» **Records shown**
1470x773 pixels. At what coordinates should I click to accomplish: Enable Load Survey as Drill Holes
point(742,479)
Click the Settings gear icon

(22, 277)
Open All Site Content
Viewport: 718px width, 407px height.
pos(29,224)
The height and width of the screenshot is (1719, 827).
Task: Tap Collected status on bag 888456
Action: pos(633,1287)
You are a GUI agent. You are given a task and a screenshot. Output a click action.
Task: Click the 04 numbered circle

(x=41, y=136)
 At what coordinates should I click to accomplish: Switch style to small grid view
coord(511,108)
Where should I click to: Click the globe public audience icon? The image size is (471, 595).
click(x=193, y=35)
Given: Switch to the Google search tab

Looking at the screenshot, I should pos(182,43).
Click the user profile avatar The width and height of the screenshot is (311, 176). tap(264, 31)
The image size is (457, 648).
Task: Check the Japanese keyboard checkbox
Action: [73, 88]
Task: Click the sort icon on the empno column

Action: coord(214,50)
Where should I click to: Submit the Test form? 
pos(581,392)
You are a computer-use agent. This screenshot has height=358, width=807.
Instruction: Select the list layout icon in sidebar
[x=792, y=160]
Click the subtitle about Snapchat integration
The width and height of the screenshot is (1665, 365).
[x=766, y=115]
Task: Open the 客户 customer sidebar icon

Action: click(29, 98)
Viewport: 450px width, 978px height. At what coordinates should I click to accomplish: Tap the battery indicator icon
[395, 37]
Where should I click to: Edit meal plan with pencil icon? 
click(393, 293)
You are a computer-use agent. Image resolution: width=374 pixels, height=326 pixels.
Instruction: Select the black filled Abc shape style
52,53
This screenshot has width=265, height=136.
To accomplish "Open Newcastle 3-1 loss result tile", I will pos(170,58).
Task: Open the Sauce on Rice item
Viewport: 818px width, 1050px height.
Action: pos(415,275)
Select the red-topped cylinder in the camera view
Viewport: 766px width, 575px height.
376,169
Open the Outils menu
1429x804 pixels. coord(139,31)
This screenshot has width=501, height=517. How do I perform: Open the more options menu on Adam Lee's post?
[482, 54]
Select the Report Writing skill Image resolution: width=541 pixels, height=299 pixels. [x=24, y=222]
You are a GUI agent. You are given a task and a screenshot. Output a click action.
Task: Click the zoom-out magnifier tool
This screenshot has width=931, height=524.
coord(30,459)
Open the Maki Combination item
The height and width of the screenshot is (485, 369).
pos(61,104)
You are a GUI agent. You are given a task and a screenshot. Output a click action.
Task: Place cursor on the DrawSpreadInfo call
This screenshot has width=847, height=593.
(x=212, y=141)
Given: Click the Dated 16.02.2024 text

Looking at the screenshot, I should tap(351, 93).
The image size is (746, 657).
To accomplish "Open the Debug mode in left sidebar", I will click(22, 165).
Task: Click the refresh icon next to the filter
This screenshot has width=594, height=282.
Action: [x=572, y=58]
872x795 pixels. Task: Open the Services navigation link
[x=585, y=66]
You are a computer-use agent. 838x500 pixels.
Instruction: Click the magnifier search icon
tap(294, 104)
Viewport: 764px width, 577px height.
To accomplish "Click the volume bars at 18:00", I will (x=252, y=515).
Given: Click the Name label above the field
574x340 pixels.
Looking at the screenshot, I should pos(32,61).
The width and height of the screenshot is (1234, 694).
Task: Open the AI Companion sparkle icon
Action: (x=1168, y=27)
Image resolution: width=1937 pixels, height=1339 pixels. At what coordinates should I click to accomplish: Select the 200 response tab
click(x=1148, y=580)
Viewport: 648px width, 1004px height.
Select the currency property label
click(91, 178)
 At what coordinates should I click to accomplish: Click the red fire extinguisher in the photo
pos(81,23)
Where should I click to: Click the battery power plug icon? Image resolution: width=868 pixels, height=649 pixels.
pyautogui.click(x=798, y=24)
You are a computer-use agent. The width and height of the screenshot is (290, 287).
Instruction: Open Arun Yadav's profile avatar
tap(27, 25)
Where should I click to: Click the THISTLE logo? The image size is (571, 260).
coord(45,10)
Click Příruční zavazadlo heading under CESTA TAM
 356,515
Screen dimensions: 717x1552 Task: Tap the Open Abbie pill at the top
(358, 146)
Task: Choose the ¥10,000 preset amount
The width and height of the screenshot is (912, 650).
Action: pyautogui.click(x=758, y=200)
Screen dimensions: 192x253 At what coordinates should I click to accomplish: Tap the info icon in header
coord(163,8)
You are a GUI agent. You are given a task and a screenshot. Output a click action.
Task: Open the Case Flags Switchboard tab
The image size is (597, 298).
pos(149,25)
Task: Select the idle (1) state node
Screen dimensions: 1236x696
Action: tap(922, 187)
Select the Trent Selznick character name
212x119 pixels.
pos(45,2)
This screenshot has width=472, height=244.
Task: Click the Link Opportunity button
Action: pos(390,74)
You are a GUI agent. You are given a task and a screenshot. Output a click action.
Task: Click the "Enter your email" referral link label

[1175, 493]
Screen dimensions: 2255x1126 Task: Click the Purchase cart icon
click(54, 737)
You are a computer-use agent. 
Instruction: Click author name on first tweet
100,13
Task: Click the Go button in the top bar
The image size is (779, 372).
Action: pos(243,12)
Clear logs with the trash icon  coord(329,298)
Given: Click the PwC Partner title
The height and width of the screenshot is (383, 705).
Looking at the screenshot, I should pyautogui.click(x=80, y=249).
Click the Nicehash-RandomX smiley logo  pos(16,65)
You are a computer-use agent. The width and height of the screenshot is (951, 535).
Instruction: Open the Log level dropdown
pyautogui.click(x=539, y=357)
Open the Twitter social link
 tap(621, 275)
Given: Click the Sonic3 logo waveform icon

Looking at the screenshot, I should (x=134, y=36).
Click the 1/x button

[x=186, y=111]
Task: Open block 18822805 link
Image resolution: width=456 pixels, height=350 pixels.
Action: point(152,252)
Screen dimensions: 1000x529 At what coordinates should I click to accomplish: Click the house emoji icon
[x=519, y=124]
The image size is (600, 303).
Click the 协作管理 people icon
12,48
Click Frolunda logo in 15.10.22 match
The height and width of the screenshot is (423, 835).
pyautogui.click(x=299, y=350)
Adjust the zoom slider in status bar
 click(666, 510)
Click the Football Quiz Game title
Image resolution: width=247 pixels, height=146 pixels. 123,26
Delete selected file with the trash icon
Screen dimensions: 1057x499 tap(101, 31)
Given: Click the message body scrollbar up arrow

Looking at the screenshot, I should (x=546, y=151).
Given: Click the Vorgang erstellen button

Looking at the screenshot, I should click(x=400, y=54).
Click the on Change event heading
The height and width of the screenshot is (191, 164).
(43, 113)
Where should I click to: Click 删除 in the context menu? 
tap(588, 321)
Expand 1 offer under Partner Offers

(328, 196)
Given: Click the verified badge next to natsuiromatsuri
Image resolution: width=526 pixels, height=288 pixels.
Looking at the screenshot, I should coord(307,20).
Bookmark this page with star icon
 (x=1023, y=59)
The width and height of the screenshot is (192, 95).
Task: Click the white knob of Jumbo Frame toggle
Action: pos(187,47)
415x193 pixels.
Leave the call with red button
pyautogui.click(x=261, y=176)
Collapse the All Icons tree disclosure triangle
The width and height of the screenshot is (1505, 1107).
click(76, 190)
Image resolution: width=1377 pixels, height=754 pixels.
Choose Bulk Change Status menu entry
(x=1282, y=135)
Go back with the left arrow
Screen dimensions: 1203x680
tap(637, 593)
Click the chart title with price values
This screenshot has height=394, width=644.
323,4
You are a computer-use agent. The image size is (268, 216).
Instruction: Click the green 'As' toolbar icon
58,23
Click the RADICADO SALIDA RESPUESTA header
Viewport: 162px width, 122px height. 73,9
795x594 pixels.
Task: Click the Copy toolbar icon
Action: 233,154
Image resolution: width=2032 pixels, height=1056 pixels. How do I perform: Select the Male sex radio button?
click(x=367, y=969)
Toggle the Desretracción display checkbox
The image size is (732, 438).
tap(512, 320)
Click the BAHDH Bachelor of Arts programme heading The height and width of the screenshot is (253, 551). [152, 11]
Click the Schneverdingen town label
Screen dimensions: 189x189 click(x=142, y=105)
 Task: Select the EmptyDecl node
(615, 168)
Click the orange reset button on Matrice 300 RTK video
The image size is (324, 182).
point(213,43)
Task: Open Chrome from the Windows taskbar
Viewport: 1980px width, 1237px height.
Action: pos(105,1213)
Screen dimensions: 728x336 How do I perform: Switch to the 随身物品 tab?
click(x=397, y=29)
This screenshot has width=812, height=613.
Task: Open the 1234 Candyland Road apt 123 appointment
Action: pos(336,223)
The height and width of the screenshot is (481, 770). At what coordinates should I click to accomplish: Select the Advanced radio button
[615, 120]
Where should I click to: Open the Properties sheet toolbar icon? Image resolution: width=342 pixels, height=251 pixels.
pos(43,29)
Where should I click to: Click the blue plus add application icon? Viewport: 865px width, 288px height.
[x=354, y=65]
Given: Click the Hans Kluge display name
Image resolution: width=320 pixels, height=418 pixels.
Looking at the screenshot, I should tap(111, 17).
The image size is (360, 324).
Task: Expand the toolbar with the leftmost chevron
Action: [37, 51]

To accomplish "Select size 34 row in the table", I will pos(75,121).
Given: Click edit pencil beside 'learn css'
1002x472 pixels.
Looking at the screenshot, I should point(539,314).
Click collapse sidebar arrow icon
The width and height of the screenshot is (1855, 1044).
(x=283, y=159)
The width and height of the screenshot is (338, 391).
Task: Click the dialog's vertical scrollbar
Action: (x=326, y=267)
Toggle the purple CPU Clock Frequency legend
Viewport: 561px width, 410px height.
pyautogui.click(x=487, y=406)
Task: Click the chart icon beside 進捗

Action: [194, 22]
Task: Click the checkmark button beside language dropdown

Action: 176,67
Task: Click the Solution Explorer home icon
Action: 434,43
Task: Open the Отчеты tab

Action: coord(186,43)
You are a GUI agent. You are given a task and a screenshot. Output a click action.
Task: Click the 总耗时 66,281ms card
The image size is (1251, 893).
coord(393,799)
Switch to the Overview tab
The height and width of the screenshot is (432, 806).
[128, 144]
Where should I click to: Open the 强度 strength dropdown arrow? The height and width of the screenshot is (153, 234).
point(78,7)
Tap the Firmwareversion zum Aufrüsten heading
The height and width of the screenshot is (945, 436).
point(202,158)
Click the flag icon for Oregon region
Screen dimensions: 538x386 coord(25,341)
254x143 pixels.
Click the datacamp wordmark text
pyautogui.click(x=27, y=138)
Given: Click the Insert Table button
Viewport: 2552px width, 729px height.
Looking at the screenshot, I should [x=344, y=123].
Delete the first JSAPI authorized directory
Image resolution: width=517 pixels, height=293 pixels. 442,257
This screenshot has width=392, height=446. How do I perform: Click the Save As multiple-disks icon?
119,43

» **Your instructions**
Reproduce as a numbered list the lines of the items starting at the line containing "Given: Click edit pencil beside 'learn css'" and ending at the line containing "Image resolution: width=517", leaving out blank lines.

» **Written solution**
1. Given: Click edit pencil beside 'learn css'
2. 1002x472 pixels.
3. Looking at the screenshot, I should point(539,314).
4. Click collapse sidebar arrow icon
5. The width and height of the screenshot is (1855, 1044).
6. (x=283, y=159)
7. The width and height of the screenshot is (338, 391).
8. Task: Click the dialog's vertical scrollbar
9. Action: (x=326, y=267)
10. Toggle the purple CPU Clock Frequency legend
11. Viewport: 561px width, 410px height.
12. pyautogui.click(x=487, y=406)
13. Task: Click the chart icon beside 進捗
14. Action: [194, 22]
15. Task: Click the checkmark button beside language dropdown
16. Action: 176,67
17. Task: Click the Solution Explorer home icon
18. Action: 434,43
19. Task: Open the Отчеты tab
20. Action: coord(186,43)
21. You are a GUI agent. You are given a task and a screenshot. Output a click action.
22. Task: Click the 总耗时 66,281ms card
23. The image size is (1251, 893).
24. coord(393,799)
25. Switch to the Overview tab
26. The height and width of the screenshot is (432, 806).
27. [128, 144]
28. Where should I click to: Open the 强度 strength dropdown arrow? The height and width of the screenshot is (153, 234).
29. point(78,7)
30. Tap the Firmwareversion zum Aufrüsten heading
31. The height and width of the screenshot is (945, 436).
32. point(202,158)
33. Click the flag icon for Oregon region
34. Screen dimensions: 538x386 coord(25,341)
35. 254x143 pixels.
36. Click the datacamp wordmark text
37. pyautogui.click(x=27, y=138)
38. Given: Click the Insert Table button
39. Viewport: 2552px width, 729px height.
40. Looking at the screenshot, I should [x=344, y=123].
41. Delete the first JSAPI authorized directory
42. Image resolution: width=517 pixels, height=293 pixels. 442,257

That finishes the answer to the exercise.